2. Parkinson’s Disease and Enteric Glia

As mentioned above, Braak’s hypothesis is supported by clinical observations indicating an association between PD and less frequent intestinal movements (constipation) that already occur years before diagnosis and aggravate with PD progression [34].
Indeed, in PD, GI symptoms appear before central symptoms and the components comprising the ENS are affected by this condition. Changes in intestinal microbiota can cause disruptions in the function of the epithelial barrier and intestinal permeability, affecting the epithelial cells of the digestive tract, the immune system, and the ENS, including both neurons and glial cells. Alterations in these two enteric cell populations may contribute to the initiation of the misfolding of α-syn protein, which can lead to neurological dysfunctions extending along the brain–gut axis and cause PD [37]. Thus, although in PD both enteric dopaminergic neurons and EGCs are affected, it is the latter that, when undergoing changes, trigger harmful consequences for the body.
Interestingly, it has been shown that EGCs respond to damage activation through Toll-like receptors (TLR) 2 and 4. For example, it was demonstrated how TLR-4 knockout mice could avoid PD symptoms by suppressing the immune response mediated by EGCs [38]. This is particularly important in the case of the gut dysbiosis that is associated to PD [39]. As a consequence of the alteration in the microbiota presented by patients, the intestinal epithelial barrier (IEB) is altered, facilitating the entry of pathogens [40][41]. The potentially harmful bacteria inside the gut alter the epithelial barrier even more through the production of endotoxins like LPS, a structural component of the outer membrane of Gram-negative bacteria with immunostimulatory characteristics, which may provoke systemic inflammation and even sepsis [42]. Thus, LPS is recognized by TLR-4 and stimulates the secretion of a variety of pro-inflammatory cytokines that further affect gut epithelial barrier integrity, enhancing bacterial translocation in turn.
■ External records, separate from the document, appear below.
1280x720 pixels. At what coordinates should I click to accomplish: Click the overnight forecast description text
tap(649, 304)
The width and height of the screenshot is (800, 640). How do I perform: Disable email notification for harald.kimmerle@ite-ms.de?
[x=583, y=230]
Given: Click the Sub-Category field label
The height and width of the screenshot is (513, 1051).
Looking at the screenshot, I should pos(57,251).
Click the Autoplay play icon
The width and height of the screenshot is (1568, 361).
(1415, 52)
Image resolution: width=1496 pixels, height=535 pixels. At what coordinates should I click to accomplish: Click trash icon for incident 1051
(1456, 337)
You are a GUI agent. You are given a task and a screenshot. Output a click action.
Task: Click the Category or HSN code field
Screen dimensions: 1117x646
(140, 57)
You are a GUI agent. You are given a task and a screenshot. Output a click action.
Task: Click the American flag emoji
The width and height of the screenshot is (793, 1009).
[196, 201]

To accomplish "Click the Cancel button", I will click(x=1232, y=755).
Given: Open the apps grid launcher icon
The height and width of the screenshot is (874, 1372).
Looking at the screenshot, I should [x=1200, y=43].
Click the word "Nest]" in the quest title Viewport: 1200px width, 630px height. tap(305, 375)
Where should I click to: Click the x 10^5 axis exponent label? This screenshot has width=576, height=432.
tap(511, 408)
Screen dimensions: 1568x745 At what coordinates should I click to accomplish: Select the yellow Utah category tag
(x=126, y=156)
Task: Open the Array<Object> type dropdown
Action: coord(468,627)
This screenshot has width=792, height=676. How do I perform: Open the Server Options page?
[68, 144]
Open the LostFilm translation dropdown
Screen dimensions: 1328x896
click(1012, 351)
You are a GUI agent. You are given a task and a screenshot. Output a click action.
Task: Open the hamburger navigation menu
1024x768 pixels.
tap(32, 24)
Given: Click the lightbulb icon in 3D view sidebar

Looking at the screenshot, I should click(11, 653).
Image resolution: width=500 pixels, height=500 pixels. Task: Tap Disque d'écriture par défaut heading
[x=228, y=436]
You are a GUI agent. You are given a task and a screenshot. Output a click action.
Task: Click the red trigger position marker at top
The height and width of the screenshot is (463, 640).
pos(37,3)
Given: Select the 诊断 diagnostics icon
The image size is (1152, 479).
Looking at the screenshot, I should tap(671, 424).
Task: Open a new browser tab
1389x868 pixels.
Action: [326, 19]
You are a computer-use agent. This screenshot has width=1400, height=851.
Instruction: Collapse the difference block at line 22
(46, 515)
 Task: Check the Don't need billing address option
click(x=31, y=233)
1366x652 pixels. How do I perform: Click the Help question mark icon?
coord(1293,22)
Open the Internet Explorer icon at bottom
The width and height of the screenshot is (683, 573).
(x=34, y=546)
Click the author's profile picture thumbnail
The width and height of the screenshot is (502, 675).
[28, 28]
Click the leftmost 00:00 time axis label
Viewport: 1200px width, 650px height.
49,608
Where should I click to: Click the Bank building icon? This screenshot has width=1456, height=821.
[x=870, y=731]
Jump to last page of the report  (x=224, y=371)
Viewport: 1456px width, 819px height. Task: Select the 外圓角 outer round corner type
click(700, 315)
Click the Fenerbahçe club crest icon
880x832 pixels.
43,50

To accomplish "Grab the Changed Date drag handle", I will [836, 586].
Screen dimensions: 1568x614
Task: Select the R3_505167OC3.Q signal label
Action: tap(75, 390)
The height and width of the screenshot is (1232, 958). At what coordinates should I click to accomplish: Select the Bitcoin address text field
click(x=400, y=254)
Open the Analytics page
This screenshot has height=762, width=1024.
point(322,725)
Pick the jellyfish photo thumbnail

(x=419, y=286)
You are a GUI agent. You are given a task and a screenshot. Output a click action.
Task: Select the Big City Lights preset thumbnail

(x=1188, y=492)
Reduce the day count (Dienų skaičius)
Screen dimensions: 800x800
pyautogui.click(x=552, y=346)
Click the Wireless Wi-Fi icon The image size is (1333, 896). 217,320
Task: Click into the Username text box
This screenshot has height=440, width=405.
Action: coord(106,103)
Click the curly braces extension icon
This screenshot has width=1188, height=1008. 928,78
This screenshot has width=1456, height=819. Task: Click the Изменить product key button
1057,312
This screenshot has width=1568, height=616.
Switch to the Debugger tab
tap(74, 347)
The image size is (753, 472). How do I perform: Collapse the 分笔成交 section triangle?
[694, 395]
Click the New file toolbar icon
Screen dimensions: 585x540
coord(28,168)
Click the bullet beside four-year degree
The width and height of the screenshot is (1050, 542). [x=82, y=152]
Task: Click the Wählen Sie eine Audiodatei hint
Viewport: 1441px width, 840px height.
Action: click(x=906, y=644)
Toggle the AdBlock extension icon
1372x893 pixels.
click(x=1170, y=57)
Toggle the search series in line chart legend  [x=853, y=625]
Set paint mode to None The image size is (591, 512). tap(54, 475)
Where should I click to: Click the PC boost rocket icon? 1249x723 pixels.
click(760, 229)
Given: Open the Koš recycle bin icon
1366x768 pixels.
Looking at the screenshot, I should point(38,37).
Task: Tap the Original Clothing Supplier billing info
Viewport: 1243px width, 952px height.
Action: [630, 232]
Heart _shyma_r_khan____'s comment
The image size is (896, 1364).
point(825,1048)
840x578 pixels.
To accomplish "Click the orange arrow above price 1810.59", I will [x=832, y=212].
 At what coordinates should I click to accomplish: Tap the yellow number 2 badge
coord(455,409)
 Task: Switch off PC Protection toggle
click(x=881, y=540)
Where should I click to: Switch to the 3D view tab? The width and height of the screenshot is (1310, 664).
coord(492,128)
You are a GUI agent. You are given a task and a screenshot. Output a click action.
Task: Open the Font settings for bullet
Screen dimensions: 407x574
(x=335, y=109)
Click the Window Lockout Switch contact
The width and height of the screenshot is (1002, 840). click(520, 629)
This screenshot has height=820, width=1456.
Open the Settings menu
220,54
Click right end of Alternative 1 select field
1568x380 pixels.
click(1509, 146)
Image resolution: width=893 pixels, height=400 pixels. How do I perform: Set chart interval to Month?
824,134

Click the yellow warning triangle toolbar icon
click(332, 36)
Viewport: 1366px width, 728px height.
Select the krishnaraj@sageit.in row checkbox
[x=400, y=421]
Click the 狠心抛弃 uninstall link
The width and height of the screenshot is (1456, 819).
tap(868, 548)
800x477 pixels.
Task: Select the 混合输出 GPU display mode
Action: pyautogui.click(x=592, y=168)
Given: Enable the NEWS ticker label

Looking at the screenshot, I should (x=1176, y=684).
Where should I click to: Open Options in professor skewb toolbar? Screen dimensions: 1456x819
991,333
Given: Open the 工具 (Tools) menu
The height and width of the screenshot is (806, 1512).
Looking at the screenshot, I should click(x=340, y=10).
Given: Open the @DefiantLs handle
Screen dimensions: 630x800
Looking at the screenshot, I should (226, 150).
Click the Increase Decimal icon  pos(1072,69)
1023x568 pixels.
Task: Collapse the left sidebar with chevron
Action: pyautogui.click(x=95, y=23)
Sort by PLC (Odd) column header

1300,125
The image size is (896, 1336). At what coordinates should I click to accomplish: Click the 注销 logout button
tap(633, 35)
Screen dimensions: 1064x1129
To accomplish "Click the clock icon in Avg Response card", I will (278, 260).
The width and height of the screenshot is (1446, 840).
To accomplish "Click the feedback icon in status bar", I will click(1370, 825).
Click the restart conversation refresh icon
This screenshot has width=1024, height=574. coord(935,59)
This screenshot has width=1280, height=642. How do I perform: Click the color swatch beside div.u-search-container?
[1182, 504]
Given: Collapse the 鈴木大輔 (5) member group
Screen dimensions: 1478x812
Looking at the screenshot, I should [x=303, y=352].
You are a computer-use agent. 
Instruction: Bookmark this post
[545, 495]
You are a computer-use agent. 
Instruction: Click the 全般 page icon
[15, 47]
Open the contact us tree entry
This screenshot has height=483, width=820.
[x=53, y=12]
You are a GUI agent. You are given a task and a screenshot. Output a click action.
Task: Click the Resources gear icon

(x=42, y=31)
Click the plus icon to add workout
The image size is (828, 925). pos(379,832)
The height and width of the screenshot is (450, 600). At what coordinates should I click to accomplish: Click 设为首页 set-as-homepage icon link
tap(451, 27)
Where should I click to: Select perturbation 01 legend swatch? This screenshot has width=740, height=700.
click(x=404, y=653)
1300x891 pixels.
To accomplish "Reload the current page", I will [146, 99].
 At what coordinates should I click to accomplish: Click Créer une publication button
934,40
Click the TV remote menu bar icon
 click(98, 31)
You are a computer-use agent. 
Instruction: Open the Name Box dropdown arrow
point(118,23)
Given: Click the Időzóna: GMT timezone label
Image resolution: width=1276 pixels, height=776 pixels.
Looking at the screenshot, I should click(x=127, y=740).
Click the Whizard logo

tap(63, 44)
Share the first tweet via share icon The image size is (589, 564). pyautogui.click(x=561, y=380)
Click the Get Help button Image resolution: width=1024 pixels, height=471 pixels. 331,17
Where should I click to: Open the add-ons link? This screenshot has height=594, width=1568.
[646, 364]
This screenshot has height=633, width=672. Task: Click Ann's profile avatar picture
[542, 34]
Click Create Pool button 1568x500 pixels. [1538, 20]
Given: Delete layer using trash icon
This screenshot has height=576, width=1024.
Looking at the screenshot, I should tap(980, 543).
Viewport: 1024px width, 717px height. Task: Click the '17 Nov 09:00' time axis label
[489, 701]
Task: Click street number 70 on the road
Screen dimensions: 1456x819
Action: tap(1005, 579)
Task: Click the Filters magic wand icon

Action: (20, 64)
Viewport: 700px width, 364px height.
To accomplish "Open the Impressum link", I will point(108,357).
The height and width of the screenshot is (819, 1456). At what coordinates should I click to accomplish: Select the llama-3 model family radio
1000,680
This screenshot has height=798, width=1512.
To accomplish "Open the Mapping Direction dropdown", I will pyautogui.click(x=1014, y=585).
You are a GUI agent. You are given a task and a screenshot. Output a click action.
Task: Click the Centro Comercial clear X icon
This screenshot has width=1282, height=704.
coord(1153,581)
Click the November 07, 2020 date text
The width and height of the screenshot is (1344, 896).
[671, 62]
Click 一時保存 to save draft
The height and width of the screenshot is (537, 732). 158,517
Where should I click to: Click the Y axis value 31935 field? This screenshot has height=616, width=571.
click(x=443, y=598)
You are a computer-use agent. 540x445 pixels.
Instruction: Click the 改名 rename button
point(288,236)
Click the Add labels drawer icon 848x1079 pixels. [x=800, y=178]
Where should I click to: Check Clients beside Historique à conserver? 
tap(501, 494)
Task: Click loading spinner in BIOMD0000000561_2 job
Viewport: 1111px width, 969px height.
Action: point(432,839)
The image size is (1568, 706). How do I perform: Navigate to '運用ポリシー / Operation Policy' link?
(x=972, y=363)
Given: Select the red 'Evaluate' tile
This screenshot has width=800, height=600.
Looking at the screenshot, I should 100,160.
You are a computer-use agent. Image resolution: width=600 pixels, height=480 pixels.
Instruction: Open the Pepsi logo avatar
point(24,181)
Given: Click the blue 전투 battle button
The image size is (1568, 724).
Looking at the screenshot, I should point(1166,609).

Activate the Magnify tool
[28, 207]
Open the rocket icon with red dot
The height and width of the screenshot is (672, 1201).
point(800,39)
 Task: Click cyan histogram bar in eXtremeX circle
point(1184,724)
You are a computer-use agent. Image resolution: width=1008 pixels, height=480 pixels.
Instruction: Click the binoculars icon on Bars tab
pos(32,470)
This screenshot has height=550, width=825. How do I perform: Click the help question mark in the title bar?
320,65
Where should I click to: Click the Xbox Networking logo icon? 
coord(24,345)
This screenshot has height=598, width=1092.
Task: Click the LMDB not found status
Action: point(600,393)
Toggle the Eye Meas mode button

In this context, EGCs respond to this kind of harmful stimulations through TLR-2 and TLR-4, protecting the host against pathogens [43]. However, reactive EGCs also produce proinflammatory cytokines, growth factors and other immunomodulatory molecules, such as nitric oxide, contributing to amplify the proinflammatory environment and increasing the damage of the intestinal barrier. Moreover, intestinal microbiota may be involved in the modulation of intestinal α-syn aggregation and may further play a role in PD [41][44] since bacterial components like LPS could increase α-syn aggregation, further supporting the idea that the gut microbiome is involved in PD initiation [40].
Thus, already in the early stages of PD, EGCs may trigger neuroinflammation, causing synaptic dysfunction and abnormalities in intestinal motility, due to their key role in regulating motility, intestinal permeability, and immune responses. The increase in proinflammatory markers such as interleukin-6 (IL-6), interleukin-1 (IL-1), tumor necrosis factor-alpha (TNF-α), GFAP, and S100β in the intestinal mucosa of PD patients underlies the functional findings [45].
There are studies showing that the colon of PD patients has a higher presence of the glial markers GFAP, S100β, and Sox-10. Furthermore, other studies have shown that patients with PD experience not only inflammation but also oxidative stress in the intestine due to biochemical alterations that disrupt the neuro–glia relationship in their ENS [41][46][47].